Write 250-300 words addressing:

1. **Method Comparison**: Which anomaly detection method performed best on this dataset? Consider both quantitative metrics (precision, recall, F1) and qualitative factors (interpretability, computational cost, ease of deployment).

2. **Trade-offs**: The methods show different precision-recall trade-offs. For financial fraud detection, which is more important—catching all fraud (high recall) or minimizing false alarms (high precision)? How does this answer depend on context (transaction amount, customer relationship, regulatory requirements)?

3. **Adversarial Adaptation**: Criminals who know the detection system might craft transactions to evade detection. Which method is most robust to adversarial attacks? Which is most vulnerable? How can detection systems adapt to evolving fraud tactics?

## Exercise 3: Network Analysis for Fraud Detection

### Building Transaction Networks

Fraud often involves networks—money mules, laundering chains, coordinated account takeovers. Graph analytics reveals patterns invisible to transaction-level analysis.

In [None]:
# Generate synthetic transaction network
np.random.seed(42)

# Create addresses (nodes)
n_addresses = 200
addresses = [f"addr_{i:04d}" for i in range(n_addresses)]
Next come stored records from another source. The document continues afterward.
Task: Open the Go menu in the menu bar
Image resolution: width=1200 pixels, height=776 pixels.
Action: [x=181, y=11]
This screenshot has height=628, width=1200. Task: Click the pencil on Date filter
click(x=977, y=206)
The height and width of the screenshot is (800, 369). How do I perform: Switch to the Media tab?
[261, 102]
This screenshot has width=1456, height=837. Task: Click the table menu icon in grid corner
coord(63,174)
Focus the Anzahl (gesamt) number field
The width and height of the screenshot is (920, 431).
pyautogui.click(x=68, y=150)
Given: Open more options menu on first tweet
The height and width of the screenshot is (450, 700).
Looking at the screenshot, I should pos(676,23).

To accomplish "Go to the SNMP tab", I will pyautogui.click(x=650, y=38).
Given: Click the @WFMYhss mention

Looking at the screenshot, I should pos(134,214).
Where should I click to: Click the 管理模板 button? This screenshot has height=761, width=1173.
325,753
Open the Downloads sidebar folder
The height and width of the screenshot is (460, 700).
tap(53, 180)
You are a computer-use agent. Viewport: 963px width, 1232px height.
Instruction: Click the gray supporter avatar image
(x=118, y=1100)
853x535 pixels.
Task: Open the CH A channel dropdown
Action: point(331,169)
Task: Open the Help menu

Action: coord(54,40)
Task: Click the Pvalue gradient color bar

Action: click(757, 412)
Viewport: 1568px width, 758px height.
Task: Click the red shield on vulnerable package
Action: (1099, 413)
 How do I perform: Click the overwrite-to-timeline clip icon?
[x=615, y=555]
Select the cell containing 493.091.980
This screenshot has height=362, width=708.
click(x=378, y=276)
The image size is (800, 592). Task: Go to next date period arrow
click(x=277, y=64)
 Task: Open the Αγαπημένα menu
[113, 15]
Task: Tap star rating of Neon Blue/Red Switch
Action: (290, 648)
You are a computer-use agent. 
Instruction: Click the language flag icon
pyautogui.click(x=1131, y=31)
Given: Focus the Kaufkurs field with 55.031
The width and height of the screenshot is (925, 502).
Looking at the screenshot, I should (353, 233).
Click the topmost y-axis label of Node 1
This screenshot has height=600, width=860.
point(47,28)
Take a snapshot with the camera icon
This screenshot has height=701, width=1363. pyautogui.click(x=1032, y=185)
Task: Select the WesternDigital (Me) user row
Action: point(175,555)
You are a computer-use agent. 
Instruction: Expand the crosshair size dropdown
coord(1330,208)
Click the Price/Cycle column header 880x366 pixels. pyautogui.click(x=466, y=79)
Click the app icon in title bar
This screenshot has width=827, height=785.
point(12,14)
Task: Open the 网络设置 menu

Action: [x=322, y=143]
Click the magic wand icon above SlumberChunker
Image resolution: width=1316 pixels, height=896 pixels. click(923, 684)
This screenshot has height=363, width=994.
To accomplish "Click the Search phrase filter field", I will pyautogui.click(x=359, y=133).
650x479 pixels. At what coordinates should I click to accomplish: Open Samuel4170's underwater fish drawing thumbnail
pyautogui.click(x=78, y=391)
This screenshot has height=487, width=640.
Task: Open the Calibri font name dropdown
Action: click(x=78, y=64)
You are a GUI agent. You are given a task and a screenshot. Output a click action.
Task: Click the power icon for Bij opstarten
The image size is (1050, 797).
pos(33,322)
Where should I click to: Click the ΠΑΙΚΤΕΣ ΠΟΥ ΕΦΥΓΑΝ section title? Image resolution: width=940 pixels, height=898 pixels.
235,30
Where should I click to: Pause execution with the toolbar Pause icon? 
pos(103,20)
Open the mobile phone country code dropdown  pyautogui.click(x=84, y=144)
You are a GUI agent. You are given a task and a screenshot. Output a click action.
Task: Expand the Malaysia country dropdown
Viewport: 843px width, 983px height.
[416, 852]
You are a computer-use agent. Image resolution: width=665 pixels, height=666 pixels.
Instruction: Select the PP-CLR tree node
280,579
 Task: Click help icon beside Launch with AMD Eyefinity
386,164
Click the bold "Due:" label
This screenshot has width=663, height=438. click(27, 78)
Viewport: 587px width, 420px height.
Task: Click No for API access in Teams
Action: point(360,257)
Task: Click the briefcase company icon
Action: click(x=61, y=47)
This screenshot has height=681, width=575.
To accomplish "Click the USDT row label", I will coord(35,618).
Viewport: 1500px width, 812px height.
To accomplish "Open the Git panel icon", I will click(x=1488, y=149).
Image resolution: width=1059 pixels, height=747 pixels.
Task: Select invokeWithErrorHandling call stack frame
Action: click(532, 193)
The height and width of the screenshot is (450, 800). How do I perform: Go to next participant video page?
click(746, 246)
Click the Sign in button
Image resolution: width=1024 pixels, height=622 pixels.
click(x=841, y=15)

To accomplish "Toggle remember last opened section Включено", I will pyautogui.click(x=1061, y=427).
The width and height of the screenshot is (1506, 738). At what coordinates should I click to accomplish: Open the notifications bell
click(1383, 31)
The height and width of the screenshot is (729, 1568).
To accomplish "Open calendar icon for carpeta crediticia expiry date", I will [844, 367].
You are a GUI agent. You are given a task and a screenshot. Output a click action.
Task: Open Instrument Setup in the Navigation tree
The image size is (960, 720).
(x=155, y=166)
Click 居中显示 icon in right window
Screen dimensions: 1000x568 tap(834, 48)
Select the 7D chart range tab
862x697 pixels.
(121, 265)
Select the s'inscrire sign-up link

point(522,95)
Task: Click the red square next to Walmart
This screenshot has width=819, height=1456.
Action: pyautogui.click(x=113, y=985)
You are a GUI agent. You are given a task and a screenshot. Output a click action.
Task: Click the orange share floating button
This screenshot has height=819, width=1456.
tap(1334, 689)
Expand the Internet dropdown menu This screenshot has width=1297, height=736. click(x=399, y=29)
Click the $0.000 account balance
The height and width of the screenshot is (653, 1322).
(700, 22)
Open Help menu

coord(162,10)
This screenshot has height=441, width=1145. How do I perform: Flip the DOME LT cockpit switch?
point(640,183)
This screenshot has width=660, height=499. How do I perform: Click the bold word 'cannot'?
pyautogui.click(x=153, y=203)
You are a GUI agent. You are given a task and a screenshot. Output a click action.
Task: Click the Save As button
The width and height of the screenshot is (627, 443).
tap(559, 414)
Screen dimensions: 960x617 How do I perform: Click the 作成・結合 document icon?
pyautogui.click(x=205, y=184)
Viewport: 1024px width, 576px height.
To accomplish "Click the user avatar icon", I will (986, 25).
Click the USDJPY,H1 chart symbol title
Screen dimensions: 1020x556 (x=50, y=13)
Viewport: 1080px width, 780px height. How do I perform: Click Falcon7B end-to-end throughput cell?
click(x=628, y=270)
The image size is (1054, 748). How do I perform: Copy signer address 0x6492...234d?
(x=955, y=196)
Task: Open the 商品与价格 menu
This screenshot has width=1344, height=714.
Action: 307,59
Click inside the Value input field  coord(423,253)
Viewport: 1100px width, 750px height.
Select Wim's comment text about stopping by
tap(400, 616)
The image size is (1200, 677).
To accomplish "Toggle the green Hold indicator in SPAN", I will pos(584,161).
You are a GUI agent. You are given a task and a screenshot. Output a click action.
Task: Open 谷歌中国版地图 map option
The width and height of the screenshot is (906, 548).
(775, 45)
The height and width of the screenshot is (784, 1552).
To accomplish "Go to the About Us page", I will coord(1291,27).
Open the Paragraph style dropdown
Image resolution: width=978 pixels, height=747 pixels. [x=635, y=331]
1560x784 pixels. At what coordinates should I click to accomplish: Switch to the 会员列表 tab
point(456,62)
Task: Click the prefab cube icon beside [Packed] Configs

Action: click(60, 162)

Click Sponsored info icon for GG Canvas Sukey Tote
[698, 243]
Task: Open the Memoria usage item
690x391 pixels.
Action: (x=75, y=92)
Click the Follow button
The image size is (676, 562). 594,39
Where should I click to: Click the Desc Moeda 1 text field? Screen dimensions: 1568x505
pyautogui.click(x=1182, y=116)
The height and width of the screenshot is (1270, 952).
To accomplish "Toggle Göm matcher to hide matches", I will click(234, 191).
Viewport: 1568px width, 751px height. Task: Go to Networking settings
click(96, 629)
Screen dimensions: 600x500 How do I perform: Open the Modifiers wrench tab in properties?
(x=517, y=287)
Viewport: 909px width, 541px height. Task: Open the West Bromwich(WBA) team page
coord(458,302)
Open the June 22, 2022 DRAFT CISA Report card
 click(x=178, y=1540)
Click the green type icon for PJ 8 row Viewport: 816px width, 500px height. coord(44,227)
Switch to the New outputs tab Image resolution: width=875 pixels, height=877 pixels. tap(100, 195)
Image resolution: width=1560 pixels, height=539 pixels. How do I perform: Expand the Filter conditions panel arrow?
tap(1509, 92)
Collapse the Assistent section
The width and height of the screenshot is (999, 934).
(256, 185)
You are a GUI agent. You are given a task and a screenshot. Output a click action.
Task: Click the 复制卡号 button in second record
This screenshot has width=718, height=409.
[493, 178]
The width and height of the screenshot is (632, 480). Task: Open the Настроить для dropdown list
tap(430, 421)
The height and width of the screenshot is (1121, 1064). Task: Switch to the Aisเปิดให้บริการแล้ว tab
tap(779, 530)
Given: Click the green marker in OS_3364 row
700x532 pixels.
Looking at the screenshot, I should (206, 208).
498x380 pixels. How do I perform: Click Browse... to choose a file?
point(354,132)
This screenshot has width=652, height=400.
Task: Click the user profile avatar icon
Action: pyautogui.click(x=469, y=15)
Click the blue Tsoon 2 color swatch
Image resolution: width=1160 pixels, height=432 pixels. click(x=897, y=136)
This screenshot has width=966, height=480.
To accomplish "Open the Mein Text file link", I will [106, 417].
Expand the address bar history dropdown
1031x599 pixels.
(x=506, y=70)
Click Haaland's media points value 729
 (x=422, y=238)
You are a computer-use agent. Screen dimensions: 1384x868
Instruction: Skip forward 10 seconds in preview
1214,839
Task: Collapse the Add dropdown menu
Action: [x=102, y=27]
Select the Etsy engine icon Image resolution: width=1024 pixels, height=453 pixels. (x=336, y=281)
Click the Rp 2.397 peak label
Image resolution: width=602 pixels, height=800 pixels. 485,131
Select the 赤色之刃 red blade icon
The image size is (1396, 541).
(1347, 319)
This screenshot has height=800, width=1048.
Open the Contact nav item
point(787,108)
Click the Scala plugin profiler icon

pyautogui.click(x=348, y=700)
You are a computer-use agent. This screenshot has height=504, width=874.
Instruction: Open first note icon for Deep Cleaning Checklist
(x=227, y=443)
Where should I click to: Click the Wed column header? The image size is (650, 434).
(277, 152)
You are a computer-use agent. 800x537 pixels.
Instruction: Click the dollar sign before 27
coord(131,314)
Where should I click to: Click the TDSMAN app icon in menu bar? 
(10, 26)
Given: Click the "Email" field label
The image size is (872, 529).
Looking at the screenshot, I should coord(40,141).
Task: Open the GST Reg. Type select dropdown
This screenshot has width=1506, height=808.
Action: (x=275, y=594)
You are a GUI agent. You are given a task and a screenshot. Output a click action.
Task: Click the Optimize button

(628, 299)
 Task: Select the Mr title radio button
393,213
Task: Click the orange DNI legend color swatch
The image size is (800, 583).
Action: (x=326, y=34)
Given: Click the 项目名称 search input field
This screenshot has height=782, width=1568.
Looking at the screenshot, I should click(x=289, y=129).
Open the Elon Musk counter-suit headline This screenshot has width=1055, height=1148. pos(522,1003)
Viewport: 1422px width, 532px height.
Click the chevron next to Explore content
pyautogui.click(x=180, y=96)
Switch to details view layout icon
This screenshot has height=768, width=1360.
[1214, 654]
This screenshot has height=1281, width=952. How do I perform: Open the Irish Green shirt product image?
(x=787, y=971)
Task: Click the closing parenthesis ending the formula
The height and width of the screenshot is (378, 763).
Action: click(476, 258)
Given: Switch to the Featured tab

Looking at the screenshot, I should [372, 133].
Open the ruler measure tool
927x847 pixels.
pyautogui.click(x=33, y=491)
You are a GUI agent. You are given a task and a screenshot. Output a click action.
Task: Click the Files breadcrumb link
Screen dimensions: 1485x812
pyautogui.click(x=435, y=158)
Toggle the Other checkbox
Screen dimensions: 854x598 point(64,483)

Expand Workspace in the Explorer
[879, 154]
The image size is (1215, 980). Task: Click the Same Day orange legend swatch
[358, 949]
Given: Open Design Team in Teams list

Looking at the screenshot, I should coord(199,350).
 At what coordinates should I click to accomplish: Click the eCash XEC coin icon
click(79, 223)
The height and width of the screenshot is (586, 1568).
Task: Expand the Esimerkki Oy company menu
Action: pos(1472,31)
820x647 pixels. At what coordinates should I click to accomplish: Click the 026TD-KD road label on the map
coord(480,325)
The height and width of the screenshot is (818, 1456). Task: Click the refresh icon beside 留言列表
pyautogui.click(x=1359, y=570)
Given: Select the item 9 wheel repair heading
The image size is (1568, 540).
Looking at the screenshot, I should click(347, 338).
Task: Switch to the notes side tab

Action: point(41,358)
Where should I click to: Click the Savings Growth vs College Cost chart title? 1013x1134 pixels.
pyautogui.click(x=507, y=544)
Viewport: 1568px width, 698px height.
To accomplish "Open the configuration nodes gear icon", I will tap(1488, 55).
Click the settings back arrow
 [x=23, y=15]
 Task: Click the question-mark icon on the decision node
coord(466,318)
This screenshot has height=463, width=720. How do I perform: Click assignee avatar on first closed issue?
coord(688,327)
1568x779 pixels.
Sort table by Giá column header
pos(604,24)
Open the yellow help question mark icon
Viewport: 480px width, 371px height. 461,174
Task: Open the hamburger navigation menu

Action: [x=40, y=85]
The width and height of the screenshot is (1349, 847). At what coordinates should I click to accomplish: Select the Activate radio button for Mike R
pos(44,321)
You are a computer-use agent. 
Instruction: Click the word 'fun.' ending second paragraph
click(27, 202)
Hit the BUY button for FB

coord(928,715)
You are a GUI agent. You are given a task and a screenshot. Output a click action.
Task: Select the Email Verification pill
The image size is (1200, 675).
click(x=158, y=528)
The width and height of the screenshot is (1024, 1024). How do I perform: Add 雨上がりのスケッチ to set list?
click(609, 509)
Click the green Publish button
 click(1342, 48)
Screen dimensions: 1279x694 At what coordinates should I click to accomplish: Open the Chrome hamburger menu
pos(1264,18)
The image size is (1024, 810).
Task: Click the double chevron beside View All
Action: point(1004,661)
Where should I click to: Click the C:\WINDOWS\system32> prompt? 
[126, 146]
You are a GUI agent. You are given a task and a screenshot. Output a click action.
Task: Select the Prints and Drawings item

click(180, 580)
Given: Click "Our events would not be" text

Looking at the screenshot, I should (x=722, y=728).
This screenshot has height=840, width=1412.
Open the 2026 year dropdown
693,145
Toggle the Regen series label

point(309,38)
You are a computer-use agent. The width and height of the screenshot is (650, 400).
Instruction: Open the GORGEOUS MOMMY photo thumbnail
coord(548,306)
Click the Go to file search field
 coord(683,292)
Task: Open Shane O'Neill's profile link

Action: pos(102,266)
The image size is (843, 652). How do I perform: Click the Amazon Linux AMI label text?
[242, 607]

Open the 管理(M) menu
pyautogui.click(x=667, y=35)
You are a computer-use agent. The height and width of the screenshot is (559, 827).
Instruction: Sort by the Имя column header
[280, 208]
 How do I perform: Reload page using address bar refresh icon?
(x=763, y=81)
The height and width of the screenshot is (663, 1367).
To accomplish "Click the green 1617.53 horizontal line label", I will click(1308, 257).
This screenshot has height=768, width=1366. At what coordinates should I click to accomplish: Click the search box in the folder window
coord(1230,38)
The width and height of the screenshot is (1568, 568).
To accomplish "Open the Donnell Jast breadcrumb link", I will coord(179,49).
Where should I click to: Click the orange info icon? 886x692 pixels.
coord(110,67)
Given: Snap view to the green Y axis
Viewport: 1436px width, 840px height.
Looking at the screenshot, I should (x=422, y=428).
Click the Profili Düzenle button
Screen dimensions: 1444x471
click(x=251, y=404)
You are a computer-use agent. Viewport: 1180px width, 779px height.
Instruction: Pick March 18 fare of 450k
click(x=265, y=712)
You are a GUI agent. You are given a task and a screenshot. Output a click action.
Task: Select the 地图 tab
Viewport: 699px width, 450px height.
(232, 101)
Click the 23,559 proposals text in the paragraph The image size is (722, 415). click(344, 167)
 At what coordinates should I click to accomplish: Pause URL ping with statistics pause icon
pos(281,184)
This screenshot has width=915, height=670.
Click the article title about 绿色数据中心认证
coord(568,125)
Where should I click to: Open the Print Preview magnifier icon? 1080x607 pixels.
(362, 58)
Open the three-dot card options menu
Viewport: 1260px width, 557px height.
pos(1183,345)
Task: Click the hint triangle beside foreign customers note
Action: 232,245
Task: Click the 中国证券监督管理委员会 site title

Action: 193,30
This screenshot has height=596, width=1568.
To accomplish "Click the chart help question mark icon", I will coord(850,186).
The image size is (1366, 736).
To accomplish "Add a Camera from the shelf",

# Generate transactions (edges) with different patterns
edges = []

# Normal transactions: random pairs with preferential attachment
for _ in range(300):
    # Preferential attachment: popular addresses receive more transactions
    source = np.random.choice(addresses)
    # Weighted choice favoring certain addresses (simulating exchanges, merchants)
    weights = np.array([1 / (i+1) for i in range(n_addresses)])
    weights = weights / weights.sum()
    target = np.random.choice(addresses, p=weights)
    
    if source != target:
        amount = np.random.lognormal(3, 1.5)
        edges.append((source, target, amount, 'normal'))

# Fraud pattern 1: Mixing service (one source, many outputs)
mixer_source = addresses[0]
for i in range(20):
    target = np.random.choice(addresses[50:150])
    amount = np.random.lognormal(4, 1)
    edges.append((mixer_source, target, amount, 'mixing'))

# Fraud pattern 2: Layering (sequential chain)
chain_start = addresses[150]
chain = [chain_start] + list(np.random.choice(addresses[151:170], size=10, replace=False))
for i in range(len(chain)-1):
    amount = np.random.lognormal(5, 0.5)
    edges.append((chain[i], chain[i+1], amount, 'layering'))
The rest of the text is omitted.